About:
Chosen as a town site by the St. Paul and Dakota Railroad Company and developed by the Catholic Church, Adrian is one of many Minnesota towns that owes its existence to that peculiar combination of railroads and religion. O.D. Brown of the Railroad Company surveyed the original 16-block town site May 23-29, 1876, but the town didn't begin to develop until the track-laying crews reached the location in August with their branch of the Sioux City and St. Paul Railroad. Shortly thereafter, on August 28, the city's plat was dedicated. It was filed another month later on October 4.
Adrian was named after Mrs. Adrian Iselin, mother of Adrian C. Iselin, one of the directors of the Sioux City and St. Paul Railroad Company. For a time, this claim offended the sensibilities of people who preferred to believe the more inspiring story that the town was named in honor of St. Adrian, the celebrated warrior and Catholic bishop whose name was adopted by the local parish. But since the naming process was well documented, and Adrian received its title in 1876, while St. Adrian Church was not founded until 1877, most of the conflict eventually disappeared. A portrait of the austere Mrs. Adrian together with an article now adorns the wall of her namesake's City Hall.
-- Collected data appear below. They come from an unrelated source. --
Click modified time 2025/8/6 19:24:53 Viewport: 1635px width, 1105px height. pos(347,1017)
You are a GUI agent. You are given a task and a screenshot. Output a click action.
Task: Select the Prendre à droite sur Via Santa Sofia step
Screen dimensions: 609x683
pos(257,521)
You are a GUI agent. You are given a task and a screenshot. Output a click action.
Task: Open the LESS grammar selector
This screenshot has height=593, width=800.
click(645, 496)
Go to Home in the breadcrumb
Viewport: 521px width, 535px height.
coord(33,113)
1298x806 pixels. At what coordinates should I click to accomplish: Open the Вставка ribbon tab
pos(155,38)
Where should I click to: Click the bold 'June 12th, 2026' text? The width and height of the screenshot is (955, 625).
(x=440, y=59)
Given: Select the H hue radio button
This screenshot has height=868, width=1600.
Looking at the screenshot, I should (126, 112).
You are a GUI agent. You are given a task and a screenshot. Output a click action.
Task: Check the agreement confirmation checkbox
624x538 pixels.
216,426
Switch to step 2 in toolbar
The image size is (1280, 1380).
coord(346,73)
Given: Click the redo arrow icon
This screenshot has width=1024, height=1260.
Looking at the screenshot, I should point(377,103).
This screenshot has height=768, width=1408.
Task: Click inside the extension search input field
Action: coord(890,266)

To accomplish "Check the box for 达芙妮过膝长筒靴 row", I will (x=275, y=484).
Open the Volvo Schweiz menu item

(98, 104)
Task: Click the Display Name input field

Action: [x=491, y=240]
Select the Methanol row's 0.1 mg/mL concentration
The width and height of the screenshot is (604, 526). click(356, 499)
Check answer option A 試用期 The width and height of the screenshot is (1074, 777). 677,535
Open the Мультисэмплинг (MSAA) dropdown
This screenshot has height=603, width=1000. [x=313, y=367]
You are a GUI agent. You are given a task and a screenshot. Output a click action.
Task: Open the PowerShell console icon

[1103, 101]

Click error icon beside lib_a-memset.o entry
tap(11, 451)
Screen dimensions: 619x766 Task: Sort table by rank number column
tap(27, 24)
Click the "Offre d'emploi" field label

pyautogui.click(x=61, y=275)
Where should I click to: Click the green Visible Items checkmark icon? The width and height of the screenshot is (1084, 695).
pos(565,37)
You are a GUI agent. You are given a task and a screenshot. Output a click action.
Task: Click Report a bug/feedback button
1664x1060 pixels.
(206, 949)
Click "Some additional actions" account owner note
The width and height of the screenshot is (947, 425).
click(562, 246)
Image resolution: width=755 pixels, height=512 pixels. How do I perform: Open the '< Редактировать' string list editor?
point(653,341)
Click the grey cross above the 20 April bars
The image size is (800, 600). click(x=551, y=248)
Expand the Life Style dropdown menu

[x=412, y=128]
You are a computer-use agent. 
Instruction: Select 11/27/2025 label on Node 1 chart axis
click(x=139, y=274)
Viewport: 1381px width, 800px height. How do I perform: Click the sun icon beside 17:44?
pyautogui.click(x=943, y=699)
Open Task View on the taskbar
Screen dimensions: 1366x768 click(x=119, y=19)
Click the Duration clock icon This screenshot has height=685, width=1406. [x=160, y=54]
Adrian prospered early in its life, shipping 100,000 bushels of grain from the station during 1877, the year after its founding. That prosperity was due in large part to the colonizing efforts of John Ireland, third bishop of the St. Paul Diocese. Bishop Ireland used his personal wealth and the power of the Catholic press to attempt to lure Catholic settlers from the eastern cities. In 1877, he bought 20,000 acres of land in the Adrian vicinity. Seven months later he purchased another 35,000 acres for resale to the settlers.